Please convert the lines of the records from the one containing "Where should I click to: Click the Table_array" through the one containing "Action: tap(34, 216)", inclusive, into a Markdown table with the columns Row and Line. Leave out blank lines.

(Data records)
================================

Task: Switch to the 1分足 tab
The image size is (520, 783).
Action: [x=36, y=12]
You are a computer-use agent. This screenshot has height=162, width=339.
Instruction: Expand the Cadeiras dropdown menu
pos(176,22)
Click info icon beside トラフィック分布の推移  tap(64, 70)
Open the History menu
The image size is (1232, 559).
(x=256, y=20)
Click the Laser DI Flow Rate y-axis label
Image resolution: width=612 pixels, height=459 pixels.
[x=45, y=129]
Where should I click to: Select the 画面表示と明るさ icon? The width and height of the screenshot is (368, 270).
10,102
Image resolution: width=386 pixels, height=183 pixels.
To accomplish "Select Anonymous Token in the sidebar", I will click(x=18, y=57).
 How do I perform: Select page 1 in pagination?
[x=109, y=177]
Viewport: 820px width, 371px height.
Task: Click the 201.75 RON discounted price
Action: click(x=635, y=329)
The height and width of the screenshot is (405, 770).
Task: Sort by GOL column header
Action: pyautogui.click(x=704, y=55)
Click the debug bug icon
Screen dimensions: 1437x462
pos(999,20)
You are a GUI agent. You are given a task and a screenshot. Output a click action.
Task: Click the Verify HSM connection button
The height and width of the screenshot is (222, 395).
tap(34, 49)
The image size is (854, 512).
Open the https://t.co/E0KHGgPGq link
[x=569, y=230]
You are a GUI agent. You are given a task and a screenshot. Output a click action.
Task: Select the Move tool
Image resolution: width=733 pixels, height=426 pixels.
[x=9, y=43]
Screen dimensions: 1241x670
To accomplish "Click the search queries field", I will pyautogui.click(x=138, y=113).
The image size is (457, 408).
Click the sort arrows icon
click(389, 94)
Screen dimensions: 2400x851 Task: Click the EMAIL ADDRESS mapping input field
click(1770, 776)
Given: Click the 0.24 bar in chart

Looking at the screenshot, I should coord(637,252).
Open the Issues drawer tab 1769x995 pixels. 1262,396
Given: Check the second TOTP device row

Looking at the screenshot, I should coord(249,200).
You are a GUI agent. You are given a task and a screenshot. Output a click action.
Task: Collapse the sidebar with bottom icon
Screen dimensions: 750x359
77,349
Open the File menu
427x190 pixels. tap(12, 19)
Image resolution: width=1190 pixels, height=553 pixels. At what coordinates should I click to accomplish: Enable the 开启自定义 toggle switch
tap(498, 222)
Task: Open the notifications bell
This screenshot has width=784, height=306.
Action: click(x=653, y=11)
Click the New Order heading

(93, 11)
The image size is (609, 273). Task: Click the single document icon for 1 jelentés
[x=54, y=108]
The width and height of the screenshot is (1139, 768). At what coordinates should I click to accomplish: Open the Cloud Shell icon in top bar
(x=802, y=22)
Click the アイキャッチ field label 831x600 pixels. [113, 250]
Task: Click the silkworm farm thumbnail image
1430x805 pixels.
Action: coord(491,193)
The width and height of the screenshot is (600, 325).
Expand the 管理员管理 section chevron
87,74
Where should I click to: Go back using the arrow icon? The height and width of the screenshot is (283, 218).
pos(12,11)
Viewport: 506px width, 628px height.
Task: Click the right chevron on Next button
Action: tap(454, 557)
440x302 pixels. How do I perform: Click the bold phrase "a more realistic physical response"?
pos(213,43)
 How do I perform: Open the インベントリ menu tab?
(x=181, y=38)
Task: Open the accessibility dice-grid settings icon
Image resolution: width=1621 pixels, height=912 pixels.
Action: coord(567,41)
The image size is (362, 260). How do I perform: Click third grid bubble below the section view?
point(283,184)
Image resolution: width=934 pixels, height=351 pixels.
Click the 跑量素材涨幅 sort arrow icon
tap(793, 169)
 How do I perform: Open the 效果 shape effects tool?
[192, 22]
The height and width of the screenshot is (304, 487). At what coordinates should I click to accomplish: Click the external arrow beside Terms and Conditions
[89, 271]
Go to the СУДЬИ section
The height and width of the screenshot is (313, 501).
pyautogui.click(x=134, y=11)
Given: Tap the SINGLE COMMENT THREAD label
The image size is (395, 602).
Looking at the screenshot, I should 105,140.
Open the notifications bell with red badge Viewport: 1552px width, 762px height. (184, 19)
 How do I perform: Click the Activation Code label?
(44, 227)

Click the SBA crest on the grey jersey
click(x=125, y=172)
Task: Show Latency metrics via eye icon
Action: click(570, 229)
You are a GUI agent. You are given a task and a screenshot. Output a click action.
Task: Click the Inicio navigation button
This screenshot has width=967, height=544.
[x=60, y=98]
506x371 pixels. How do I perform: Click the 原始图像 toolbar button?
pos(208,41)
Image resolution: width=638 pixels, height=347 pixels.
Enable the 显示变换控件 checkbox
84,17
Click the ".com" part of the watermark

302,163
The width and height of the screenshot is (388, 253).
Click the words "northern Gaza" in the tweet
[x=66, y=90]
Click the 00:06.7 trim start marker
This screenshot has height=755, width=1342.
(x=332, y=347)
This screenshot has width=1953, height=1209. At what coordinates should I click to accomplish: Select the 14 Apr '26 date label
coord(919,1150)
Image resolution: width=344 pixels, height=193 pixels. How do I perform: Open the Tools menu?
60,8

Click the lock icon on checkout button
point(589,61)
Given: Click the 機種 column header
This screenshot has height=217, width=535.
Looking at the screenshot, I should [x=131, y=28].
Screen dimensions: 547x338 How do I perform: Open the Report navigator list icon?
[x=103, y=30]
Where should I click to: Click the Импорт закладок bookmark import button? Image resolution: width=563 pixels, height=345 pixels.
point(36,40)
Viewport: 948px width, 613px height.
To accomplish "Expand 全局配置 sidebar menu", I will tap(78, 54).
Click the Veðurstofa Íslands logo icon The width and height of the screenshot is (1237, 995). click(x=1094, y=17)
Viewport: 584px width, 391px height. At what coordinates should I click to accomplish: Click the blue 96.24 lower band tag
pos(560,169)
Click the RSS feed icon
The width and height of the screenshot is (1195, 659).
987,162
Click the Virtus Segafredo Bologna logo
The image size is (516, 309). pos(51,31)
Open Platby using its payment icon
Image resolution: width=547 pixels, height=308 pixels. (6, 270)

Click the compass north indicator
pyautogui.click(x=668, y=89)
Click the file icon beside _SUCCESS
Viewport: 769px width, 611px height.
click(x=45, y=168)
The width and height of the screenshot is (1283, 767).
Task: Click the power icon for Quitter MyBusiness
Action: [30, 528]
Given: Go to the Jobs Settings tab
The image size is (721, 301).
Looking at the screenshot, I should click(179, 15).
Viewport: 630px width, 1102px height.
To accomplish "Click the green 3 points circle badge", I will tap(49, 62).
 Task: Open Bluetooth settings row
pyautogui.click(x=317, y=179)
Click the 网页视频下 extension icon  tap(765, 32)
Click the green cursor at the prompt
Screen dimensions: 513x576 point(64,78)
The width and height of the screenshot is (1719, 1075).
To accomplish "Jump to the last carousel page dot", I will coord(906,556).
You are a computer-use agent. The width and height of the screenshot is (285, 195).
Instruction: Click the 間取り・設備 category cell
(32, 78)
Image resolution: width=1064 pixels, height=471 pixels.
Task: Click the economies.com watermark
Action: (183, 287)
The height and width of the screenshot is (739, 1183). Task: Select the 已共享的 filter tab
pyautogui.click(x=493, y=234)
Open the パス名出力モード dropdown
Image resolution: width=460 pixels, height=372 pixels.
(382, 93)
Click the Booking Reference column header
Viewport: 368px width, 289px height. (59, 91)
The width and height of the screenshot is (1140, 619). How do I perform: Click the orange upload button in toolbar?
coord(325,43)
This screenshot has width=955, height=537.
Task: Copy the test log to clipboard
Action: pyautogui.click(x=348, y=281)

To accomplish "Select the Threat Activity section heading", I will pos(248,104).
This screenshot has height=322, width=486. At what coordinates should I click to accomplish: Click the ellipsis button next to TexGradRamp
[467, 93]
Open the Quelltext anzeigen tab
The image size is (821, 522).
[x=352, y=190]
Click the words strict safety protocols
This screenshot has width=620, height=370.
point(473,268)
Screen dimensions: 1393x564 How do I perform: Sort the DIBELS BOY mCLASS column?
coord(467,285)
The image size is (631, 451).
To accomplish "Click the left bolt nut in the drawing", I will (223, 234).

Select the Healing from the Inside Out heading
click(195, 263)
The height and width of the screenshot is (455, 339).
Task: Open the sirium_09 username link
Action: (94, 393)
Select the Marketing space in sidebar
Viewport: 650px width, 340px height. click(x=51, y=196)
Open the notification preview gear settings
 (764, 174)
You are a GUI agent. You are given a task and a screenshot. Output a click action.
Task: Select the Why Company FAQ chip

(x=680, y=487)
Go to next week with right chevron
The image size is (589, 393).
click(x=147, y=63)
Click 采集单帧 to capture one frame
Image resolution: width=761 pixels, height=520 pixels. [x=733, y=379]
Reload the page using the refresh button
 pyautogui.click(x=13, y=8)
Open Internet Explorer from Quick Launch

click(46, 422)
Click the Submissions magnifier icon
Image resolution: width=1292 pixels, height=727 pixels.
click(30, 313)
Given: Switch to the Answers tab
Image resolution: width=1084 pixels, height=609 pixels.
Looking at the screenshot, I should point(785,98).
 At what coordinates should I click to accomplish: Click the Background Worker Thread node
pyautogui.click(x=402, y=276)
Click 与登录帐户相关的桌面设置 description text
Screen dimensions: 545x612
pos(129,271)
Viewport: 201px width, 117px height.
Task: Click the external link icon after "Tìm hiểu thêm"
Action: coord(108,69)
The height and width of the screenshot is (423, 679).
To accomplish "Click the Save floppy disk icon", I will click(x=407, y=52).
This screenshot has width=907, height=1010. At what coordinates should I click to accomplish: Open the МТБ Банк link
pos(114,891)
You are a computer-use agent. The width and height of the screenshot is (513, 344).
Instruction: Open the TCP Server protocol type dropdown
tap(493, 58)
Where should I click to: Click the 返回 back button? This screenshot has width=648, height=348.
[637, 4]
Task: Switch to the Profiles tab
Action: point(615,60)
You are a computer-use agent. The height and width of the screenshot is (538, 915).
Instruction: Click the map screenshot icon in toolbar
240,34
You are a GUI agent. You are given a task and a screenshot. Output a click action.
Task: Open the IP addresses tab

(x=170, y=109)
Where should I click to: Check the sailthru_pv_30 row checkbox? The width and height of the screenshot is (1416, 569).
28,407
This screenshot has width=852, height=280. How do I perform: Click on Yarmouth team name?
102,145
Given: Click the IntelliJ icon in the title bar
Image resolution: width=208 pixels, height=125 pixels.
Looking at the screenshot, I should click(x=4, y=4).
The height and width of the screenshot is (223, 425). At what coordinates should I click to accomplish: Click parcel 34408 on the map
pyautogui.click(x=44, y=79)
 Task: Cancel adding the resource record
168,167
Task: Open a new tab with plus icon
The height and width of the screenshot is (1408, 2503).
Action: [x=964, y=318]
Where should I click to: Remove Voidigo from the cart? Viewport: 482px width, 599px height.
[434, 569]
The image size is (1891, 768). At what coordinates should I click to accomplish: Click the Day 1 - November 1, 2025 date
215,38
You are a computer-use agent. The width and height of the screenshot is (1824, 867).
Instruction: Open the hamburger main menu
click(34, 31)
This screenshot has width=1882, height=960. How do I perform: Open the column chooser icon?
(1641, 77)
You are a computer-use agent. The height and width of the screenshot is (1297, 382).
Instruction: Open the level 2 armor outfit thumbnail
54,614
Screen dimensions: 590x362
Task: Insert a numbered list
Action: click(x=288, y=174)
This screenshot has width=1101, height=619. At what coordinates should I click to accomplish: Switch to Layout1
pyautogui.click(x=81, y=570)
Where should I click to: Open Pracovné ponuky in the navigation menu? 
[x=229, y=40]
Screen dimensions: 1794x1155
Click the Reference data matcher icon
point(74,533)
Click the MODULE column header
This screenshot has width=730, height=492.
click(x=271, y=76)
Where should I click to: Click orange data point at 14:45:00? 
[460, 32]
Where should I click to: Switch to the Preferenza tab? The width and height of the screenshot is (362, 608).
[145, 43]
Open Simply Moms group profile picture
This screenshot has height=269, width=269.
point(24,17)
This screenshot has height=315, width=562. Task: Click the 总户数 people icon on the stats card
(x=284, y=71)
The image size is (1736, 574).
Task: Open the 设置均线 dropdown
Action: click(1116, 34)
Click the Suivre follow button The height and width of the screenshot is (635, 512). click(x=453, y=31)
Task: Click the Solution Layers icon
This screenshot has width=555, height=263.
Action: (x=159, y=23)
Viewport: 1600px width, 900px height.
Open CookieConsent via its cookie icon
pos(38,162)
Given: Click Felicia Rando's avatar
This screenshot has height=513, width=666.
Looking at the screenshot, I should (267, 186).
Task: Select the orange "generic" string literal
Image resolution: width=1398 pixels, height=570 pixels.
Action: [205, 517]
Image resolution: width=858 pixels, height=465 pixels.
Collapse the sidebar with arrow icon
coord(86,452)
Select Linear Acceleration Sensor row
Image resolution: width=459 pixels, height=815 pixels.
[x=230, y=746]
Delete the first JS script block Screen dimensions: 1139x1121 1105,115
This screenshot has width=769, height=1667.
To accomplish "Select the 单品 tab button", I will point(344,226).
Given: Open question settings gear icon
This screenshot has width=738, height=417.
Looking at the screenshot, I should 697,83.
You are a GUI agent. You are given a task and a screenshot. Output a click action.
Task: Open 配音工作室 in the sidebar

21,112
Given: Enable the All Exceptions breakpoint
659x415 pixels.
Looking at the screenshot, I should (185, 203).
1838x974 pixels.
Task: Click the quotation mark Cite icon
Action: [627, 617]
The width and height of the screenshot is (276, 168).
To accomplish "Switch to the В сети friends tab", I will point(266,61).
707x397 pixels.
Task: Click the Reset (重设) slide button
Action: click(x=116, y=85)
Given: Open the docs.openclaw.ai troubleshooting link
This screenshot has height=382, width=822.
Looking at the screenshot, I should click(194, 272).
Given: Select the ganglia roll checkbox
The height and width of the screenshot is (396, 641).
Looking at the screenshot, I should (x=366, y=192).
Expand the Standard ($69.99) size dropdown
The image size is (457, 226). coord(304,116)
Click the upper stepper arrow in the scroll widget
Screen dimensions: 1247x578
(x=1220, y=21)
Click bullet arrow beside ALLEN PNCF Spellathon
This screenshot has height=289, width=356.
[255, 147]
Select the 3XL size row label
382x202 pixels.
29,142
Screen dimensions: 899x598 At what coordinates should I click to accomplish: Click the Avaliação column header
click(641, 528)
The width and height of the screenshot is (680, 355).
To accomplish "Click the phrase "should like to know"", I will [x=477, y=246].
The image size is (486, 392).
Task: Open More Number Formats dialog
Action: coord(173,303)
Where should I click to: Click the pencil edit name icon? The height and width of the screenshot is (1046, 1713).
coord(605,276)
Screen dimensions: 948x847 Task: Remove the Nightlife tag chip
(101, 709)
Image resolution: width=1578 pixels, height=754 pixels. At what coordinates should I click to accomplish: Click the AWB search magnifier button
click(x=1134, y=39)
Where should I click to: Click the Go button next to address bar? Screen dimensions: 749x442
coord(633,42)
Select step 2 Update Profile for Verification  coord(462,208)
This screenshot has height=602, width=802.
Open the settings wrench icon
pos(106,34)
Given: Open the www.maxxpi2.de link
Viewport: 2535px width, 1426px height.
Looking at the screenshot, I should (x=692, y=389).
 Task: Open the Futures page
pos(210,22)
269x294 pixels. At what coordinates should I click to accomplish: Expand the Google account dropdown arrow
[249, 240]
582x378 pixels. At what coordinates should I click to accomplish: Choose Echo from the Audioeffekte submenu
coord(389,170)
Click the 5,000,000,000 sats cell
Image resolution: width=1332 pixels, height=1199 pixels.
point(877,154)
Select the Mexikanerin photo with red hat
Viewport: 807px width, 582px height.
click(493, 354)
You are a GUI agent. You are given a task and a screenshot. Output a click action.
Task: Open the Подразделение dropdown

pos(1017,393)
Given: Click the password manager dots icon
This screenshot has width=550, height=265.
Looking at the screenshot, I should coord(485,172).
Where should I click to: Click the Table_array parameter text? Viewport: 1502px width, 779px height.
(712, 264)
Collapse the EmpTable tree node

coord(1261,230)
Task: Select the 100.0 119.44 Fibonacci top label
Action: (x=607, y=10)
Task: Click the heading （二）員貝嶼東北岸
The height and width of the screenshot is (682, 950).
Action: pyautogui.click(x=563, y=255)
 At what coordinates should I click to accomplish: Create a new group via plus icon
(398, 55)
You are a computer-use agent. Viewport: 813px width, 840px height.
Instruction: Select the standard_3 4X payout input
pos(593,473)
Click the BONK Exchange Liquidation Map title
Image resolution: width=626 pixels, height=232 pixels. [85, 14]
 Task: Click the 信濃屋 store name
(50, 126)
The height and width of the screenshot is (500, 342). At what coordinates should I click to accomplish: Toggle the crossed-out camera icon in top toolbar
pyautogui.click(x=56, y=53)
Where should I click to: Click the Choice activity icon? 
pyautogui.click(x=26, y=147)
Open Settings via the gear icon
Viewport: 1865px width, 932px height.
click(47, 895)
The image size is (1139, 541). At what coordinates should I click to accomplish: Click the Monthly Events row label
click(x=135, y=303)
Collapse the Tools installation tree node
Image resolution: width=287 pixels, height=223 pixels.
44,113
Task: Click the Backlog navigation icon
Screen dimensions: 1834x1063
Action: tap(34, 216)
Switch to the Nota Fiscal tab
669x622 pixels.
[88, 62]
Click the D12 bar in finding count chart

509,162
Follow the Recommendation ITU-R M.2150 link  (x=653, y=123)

================================

- Task output
| Row | Line |
|---|---|
| 1 | Where should I click to: Click the Table_array parameter text? Viewport: 1502px width, 779px height. |
| 2 | (712, 264) |
| 3 | Collapse the EmpTable tree node |
| 4 | coord(1261,230) |
| 5 | Task: Select the 100.0 119.44 Fibonacci top label |
| 6 | Action: (x=607, y=10) |
| 7 | Task: Click the heading （二）員貝嶼東北岸 |
| 8 | The height and width of the screenshot is (682, 950). |
| 9 | Action: pyautogui.click(x=563, y=255) |
| 10 |  At what coordinates should I click to accomplish: Create a new group via plus icon |
| 11 | (398, 55) |
| 12 | You are a computer-use agent. Viewport: 813px width, 840px height. |
| 13 | Instruction: Select the standard_3 4X payout input |
| 14 | pos(593,473) |
| 15 | Click the BONK Exchange Liquidation Map title |
| 16 | Image resolution: width=626 pixels, height=232 pixels. [85, 14] |
| 17 |  Task: Click the 信濃屋 store name |
| 18 | (50, 126) |
| 19 | The height and width of the screenshot is (500, 342). At what coordinates should I click to accomplish: Toggle the crossed-out camera icon in top toolbar |
| 20 | pyautogui.click(x=56, y=53) |
| 21 | Where should I click to: Click the Choice activity icon?  |
| 22 | pyautogui.click(x=26, y=147) |
| 23 | Open Settings via the gear icon |
| 24 | Viewport: 1865px width, 932px height. |
| 25 | click(47, 895) |
| 26 | The image size is (1139, 541). At what coordinates should I click to accomplish: Click the Monthly Events row label |
| 27 | click(x=135, y=303) |
| 28 | Collapse the Tools installation tree node |
| 29 | Image resolution: width=287 pixels, height=223 pixels. |
| 30 | 44,113 |
| 31 | Task: Click the Backlog navigation icon |
| 32 | Screen dimensions: 1834x1063 |
| 33 | Action: tap(34, 216) |